Kenyan Businesses Must Embrace Alternative Dispute Resolution
Disputes are an unavoidable part of doing business in Kenya. With traditional court systems facing significant backlogs, Alternative Dispute Resolution (ADR) methods like mediation and arbitration offer a strategic advantage for businesses.
ADR processes are not merely legal tools; they are essential business instruments designed to safeguard a company's most critical assets: its relationships, reputation, and working capital. Unlike public litigation, ADR ensures confidentiality, protecting sensitive information such as trade secrets and pricing models.

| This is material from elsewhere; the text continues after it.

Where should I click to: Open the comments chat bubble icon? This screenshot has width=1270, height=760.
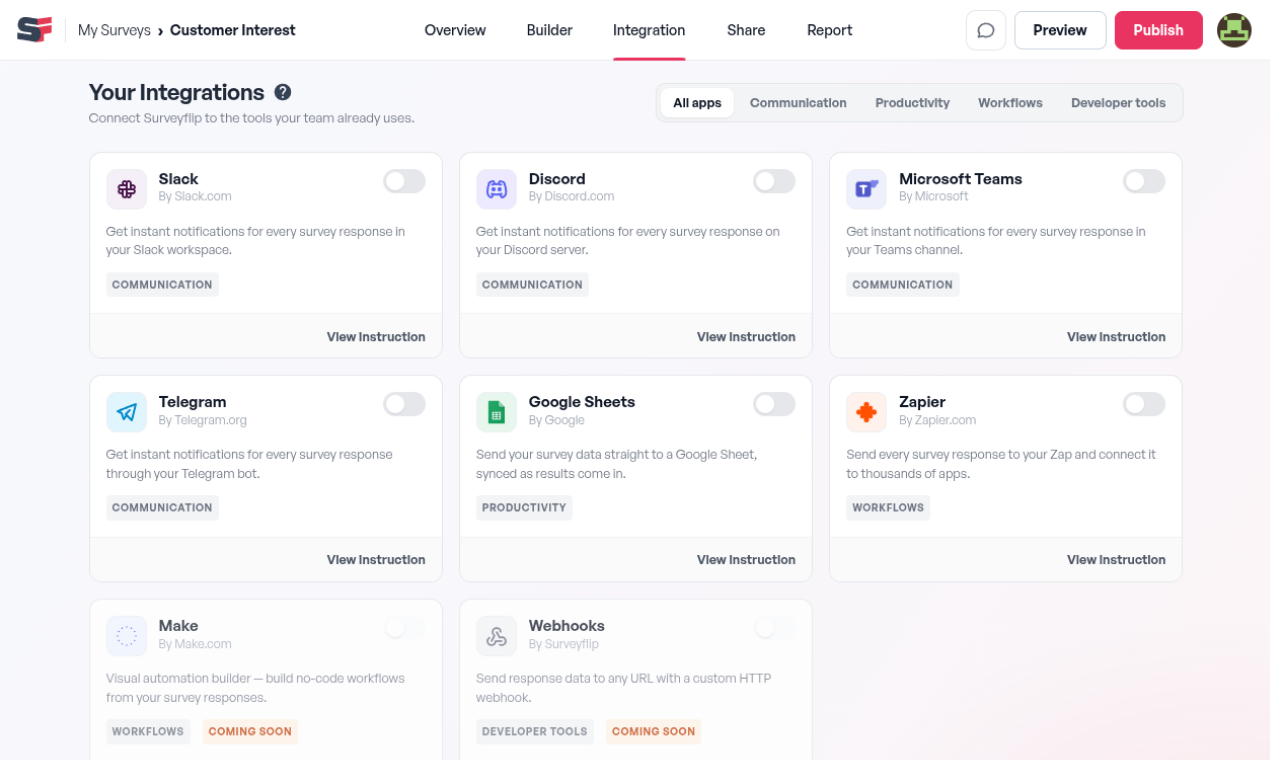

Furthermore, ADR provides businesses with greater control over the dispute resolution process. Parties can determine timelines, procedures, and even select arbitrators, tailoring the approach to their specific business needs rather than adhering to rigid court calendars. This flexibility is crucial for efficient resolution and minimizing operational disruptions.
Despite these clear benefits, a 2021 study by the Nairobi Centre for International Arbitration revealed that a significant portion of commercial contracts either lack ADR clauses entirely or contain poorly drafted ones. These oversights can lead to stalled resolutions and leave businesses vulnerable.
However, the effectiveness of ADR is evident, with Court-Annexed Mediation boasting an impressive 92.3% success rate. By proactively integrating robust ADR clauses into contracts, Kenyan businesses can enhance their resilience, adopt a more strategic approach to conflict, and preserve valuable relationships that might otherwise be severed by lengthy and public litigation.